>> Begin DOCUMENT

1.2 Plates, Plate Motions, and Plate Boundaries
By the end of 1967 the Earth’s surface had been mapped into a series of plates. The major plates are Eurasia, Pacific, India, Australia, North America, South America, Africa, and Antarctic. There are also numerous small plates (e.g., Juan de Fuca, Cocos, Nazca, Scotia, Philippine, Caribbean), and many very small plates or sub-plates. For example the Juan de Fuca Plate is actually three separate plates (Gorda, Juan de Fuca, and Explorer) that all move in the same general direction but at slightly different rates.
Rates of motions of the major plates range from less than 1 cm/y to over 10 cm/y. The Pacific Plate is the fastest, followed by the Australian and Nazca Plates. The North American Plate is one of the slowest, averaging around 1 cm/y in the south up to almost 4 cm/y in the north. Plates move as rigid bodies, so it may seem surprising that the North American Plate can be moving at different rates in different places. The explanation is that plates move in a rotational manner. The North American Plate, for example, rotates counter-clockwise; the Eurasian Plate rotates clockwise.
Boundaries between the plates are of three types:
- divergent (i.e., moving apart),
- convergent (i.e., moving together), and
- transform (moving side by side).

>> End DOCUMENT
>> Begin LISTED ENTRIES

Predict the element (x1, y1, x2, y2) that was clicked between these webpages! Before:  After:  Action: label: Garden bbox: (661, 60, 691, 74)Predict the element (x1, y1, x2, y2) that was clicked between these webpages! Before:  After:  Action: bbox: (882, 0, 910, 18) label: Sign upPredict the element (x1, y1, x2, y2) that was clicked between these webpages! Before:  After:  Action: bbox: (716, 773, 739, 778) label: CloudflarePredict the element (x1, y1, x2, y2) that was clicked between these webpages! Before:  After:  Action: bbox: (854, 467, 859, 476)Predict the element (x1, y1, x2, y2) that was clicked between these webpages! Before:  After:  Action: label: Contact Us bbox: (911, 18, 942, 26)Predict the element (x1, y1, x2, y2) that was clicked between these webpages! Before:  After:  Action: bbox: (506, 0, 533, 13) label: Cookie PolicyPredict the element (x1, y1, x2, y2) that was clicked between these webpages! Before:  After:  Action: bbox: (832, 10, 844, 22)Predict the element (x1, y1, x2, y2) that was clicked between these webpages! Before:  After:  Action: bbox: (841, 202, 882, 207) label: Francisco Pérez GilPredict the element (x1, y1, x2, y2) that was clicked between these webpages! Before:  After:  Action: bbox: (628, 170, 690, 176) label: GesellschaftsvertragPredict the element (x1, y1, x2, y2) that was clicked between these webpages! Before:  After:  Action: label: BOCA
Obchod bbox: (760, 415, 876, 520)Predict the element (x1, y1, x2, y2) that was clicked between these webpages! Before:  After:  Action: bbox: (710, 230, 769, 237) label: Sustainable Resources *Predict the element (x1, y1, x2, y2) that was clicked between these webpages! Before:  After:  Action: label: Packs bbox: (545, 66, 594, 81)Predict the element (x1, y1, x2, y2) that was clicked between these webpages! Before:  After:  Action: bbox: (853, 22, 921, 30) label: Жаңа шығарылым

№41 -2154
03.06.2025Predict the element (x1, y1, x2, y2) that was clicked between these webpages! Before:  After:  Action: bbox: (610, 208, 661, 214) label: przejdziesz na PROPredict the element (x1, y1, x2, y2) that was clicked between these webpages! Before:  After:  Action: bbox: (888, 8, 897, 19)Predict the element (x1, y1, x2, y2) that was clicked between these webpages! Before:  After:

>> End LISTED ENTRIES

• _DIRECTIVES_
#1 List the major plates named in the text on plates and plate boundaries.
#2 From the text on plates and plate boundaries, write out the part between "Rates of motions" and "side by side).", inclusive.

• _OUTPUTS_
#1 Eurasia, Pacific, India, Australia, North America, South America, Africa, Antarctic

#2
Rates of motions of the major plates range from less than 1 cm/y to over 10 cm/y. The Pacific Plate is the fastest, followed by the Australian and Nazca Plates. The North American Plate is one of the slowest, averaging around 1 cm/y in the south up to almost 4 cm/y in the north. Plates move as rigid bodies, so it may seem surprising that the North American Plate can be moving at different rates in different places. The explanation is that plates move in a rotational manner. The North American Plate, for example, rotates counter-clockwise; the Eurasian Plate rotates clockwise.
Boundaries between the plates are of three types:
- divergent (i.e., moving apart),
- convergent (i.e., moving together), and
- transform (moving side by side).